Select excerpts from Subscribed Podcast with Renée Vassilos, agriculture economist and founder of Banyan Innovation Group.
Renée Vassilos is an agricultural economist with over 15 years of industry experience in the field with organizations such as USAID, USDA, and John Deere. She has worked globally in the US, Europe, Asia, and South America including six years based in Beijing and two years in Amsterdam.
Renée is the founder of Banyan Innovation Group, an agribusiness consulting practice that supports growth-stage agribusinesses and investors. She is a thought leader on how innovation will transform agribusiness and the farm, and is passionate about bringing regenerative farming practices to scale.
We talk to Renée about the agriculture industry and the impact of digital disruption, as-a-service business models, new pricing models, and more.
Tell us a little about your consulting practice. How do you work with agribusinesses and the investor community?
Banyan Innovation Group works with growth stage AgTech companies, companies that are trying to break into the agriculture space. Our engagement looks different depending on where they are in their growth cycle, from very early stage through to helping develop distribution strategies when they’re ready to actually hit the market.
On the investor side, we support what is very much a growing body of investors that are looking to get into the agriculture space. We support them to do due diligence on their investments in agriculture.
You’ve spent a significant portion of your career with industry giants such as John Deere. What was that like? How much impact is digital transformation having on the agriculture industry?
My time at Deere was incredible. I learned a lot. I had the opportunity to work on both the strategy side of the business and also the sales and marketing side of the business, and from a global lens. What that did is afford me the opportunity to see from a global perspective, how farms are different, and then more often than not, how similar they are.

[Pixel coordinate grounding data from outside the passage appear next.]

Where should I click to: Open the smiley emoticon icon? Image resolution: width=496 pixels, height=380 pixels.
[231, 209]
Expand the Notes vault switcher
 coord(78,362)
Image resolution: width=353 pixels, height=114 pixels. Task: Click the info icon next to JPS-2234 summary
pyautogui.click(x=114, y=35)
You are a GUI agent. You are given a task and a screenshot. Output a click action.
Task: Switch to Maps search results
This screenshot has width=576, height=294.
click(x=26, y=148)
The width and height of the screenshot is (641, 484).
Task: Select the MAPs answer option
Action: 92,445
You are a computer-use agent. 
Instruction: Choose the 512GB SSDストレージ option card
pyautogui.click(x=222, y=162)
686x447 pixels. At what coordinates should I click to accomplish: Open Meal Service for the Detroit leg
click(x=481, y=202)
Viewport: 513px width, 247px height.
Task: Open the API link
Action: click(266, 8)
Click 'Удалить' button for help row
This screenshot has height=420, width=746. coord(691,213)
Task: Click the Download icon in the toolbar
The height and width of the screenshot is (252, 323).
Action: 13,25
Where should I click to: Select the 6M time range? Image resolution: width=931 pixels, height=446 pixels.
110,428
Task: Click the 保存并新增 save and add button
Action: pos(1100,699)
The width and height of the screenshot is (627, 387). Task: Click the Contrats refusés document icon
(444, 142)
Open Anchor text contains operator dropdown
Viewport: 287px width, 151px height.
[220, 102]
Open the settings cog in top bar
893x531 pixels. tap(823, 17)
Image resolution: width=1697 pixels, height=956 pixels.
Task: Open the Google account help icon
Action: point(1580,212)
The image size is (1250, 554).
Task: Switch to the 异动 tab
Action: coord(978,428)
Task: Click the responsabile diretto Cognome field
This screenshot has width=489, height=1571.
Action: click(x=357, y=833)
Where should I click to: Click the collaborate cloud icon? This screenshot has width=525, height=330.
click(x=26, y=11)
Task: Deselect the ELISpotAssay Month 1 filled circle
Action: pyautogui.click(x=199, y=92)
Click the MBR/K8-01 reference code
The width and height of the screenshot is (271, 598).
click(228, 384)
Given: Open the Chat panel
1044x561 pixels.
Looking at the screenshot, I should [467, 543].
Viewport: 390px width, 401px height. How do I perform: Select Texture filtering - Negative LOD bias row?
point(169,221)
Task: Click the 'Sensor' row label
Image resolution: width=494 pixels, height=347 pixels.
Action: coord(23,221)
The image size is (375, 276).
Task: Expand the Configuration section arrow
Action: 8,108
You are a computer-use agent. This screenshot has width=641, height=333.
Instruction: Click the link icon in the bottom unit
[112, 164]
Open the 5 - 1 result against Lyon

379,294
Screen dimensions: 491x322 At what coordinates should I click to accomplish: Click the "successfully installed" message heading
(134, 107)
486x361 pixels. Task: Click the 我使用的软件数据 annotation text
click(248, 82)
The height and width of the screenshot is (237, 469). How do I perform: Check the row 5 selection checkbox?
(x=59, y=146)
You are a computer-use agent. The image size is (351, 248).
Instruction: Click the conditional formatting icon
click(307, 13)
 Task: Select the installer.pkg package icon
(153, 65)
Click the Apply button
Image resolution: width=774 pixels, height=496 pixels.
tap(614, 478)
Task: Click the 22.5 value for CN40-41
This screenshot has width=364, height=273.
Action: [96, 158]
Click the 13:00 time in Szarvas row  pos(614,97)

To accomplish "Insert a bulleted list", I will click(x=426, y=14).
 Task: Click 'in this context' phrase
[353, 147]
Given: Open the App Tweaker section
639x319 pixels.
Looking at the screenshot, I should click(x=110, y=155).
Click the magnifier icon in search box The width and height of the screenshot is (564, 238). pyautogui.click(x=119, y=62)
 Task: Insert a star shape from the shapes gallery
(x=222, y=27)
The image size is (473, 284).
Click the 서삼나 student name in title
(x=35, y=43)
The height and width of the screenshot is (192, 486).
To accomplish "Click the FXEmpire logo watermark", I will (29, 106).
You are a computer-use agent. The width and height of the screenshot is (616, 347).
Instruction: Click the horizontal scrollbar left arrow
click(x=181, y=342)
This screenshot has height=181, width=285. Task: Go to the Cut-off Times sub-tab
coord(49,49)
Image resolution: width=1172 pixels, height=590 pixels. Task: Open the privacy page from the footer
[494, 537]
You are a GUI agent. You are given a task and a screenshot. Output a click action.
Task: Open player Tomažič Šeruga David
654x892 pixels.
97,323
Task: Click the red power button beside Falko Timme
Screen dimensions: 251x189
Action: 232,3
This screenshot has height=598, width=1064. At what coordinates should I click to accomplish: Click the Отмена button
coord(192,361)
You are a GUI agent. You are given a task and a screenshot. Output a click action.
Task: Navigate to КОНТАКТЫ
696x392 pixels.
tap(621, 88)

In terms of digital transformation’s impact on the agriculture industry, I would argue that it’s just starting. What we’re seeing is that we’re still in the iterative stage. For example, there’s GPS guided equipment now. You still have an operator in your tractor, but he’s pretty much there just in case of an emergency. The equipment is operating on its own for the most part.
What you’re starting to see now is that we’re utilizing digital influence to be able to understand and do more prescription planting and spraying. An exciting output of digital transformation is that we’re becoming much smarter with how farming is actually being done.
As an agriculture economist, what opportunities do you think the Subscription Economy presents to the industry?
I see it having a similar impact as what we’ve seen in the transportation space, where I see the total value of the industry, the total value of agricultural production will increase significantly. The Subscription Economy fosters customer-oriented solutions as a service. It’s basically the platform to deliver those types of services, and the way I see those solutions supporting growers is allowing them to farm more diversified operations–which are inherently more complicated, and which will result in a higher value activity–so they’ll be able to produce more higher value crops, increase crop rotations, etc. I see it as a tremendous opportunity to increase the total value of the industry.
We work with companies such as TerrAvion (aerial imagery), FarmLogs (software), Caterpillar (Machinery) and Yara (chemicals) and are beginning to see some traction in the space. Most companies we are in talks with want to make the switch to an “as-a-service” model but are finding it difficult to make the transition. What advice do you have for such companies? Where should they start?
Historically this industry has been very siloed, so you don’t have much collaboration with different partners in the space. You just don’t see much interaction. The advice that I would give is to collaborate. If you’re really trying to solve a farmer’s problem, he doesn’t have the luxury of separating his aerial imagery solution with his machinery. He needs those things to work together, and because he’s trying to operate, he’s trying to ultimately turn a profit, and ensure that he’s farming in such a manner that he can continue farming for many years into the future.
To me, the opportunity is in collaboration. That’s a critical piece that’s been missing historically, and there’s tremendous opportunity to serve the customer through increased collaboration, up and down the value chain.
We see some of our customers who are equipment manufacturers or OEMs, and they have experimented with pricing around the outcome or usage rather than for the machine. Are you seeing more of this model?
I would say this is absolutely of interest for the Ag space. There’s actually a growth of equipment leasing but where I see the shift going is in the equipment-as-a-service model, which is scalable. The leasing was a solution for very large scale operations, but equipment-as-a-service is something that’s scalable for both large scale and small scale operations. This would allow for more diversified production – if you can alleviate some capital cost in order to produce a more robust, diversified set of crops, you’re helping to mitigate the cost of having different types of equipment to be able to harvest and spray those crops. There’s a tremendous opportunity there.